The AZ Score remains one of the most popular due to its simplicity, transparency, and strong track record. However, more recent models like the Zeta Model or Ohlson O-Score may offer slightly better accuracy by incorporating additional variables.

Can the AZ Score predict business failure in non-profit organizations?

The original AZ Score was designed for for-profit businesses and may not be directly applicable to non-profit organizations due to fundamental differences in their financial structures:

  • Revenue Model: Non-profits often rely on donations, grants, and other non-sales revenue
  • Profit Motive: Non-profits aim for sustainability rather than profit maximization
  • Equity Structure: Non-profits don't have shareholders or market-valued equity
  • Financial Ratios: Traditional profitability ratios may not be meaningful

However, researchers have adapted the Z-Score for non-profits. One approach is the Non-Profit Z-Score developed by Altman and others, which uses:

  • X₁: (Current Assets - Current Liabilities) / Total Assets
  • X₂: (Total Revenue - Total Expenses) / Total Assets (operating margin)
  • X₃: Operating Revenue / Total Assets
  • X₄: Net Assets / Total Liabilities

For non-profits, other models like the Financial Vulnerability Index or Sustainability Index might be more appropriate. These often focus on liquidity, revenue concentration, and program expense ratios rather than profitability.

For more information on non-profit financial health, refer to resources from the IRS Charities & Non-Profits.

What is the relationship between AZ Score and bond ratings?

There is a strong correlation between AZ Scores and bond ratings, as both aim to assess credit risk and financial stability.

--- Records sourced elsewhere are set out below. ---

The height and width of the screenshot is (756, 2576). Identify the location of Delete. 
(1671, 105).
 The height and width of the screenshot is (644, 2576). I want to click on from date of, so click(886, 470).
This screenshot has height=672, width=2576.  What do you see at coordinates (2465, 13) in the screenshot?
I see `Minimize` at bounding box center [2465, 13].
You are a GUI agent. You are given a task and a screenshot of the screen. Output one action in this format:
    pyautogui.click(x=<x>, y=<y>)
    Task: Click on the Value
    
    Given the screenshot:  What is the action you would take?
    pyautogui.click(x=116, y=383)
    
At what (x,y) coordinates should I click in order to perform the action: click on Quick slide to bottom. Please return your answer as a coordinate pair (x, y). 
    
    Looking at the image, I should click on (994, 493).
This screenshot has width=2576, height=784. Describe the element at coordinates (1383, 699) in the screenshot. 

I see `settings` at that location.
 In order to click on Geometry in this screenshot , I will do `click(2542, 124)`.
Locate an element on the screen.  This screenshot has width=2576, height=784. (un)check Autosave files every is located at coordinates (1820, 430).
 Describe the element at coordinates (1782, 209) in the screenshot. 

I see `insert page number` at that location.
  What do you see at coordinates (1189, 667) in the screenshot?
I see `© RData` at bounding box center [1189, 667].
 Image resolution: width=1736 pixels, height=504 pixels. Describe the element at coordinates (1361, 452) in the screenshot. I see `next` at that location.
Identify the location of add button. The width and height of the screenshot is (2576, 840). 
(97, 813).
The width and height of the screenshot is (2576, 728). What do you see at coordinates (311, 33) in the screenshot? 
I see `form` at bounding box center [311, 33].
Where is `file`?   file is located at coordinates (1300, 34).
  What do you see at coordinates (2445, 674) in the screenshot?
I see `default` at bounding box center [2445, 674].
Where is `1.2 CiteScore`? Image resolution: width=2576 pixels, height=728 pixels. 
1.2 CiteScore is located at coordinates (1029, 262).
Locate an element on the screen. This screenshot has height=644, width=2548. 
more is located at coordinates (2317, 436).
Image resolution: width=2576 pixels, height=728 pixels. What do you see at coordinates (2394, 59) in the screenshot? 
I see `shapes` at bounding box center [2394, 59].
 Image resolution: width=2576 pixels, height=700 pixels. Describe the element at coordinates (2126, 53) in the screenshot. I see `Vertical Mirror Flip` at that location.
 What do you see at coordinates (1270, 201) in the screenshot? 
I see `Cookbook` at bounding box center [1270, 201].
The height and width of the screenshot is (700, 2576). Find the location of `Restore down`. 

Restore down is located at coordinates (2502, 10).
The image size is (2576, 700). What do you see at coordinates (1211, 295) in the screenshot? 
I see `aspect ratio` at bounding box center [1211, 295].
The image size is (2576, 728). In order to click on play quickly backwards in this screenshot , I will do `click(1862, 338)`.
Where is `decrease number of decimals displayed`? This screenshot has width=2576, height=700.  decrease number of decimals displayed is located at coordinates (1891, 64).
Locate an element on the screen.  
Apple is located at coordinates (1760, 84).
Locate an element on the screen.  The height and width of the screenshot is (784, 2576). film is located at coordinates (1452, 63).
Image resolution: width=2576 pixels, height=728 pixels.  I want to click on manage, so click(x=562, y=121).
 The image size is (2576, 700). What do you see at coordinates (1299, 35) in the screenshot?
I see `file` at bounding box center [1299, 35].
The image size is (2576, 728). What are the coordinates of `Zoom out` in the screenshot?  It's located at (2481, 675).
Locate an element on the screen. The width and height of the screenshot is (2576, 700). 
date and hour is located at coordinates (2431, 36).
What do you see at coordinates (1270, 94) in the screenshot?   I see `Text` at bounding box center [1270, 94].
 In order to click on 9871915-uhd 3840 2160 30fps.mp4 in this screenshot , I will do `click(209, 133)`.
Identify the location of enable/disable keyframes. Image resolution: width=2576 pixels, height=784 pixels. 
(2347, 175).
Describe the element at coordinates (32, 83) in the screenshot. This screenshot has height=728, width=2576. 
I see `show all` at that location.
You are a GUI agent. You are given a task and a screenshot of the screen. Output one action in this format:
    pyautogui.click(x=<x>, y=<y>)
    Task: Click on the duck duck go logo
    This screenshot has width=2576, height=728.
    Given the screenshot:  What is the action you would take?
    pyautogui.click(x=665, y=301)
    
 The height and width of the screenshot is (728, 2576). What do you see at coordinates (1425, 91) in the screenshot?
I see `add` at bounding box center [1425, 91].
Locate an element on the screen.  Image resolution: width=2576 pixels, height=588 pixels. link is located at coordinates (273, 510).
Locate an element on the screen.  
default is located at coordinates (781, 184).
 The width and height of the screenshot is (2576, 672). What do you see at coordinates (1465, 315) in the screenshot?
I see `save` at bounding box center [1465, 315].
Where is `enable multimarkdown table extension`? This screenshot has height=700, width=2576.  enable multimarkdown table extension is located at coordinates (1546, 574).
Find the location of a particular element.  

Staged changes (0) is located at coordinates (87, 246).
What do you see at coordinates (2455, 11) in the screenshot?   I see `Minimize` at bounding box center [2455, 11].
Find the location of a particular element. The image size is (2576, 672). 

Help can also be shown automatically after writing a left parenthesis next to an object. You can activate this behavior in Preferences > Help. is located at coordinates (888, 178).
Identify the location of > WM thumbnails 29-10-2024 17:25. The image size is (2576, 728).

Research has shown that:

  • Companies with Investment-Grade Bond Ratings (BBB- and above) typically have Z-Scores above 2.99 (Safe Zone)
  • Companies with Speculative-Grade Bond Ratings (BB+ and below) often have Z-Scores between 1.81 and 2.99 (Grey Zone)
  • Companies with Defaulted Bonds or in bankruptcy typically have Z-Scores below 1.81 (Distress Zone)

A study by Altman and Kishore (1996) found that:

  • Companies with Z-Scores > 2.99 had an average bond rating of BBB+
  • Companies with Z-Scores between 1.81-2.99 had an average bond rating of BB
  • Companies with Z-Scores < 1.81 had an average bond rating of CCC+ or lower

However, it's important to note that bond ratings consider additional factors beyond financial ratios, including:

  • Industry risk
  • Management quality
  • Market position
  • Regulatory environment
  • Macroeconomic conditions
  • Qualitative factors

While the AZ Score provides a quantitative assessment, bond ratings offer a more comprehensive (but subjective) evaluation of credit risk.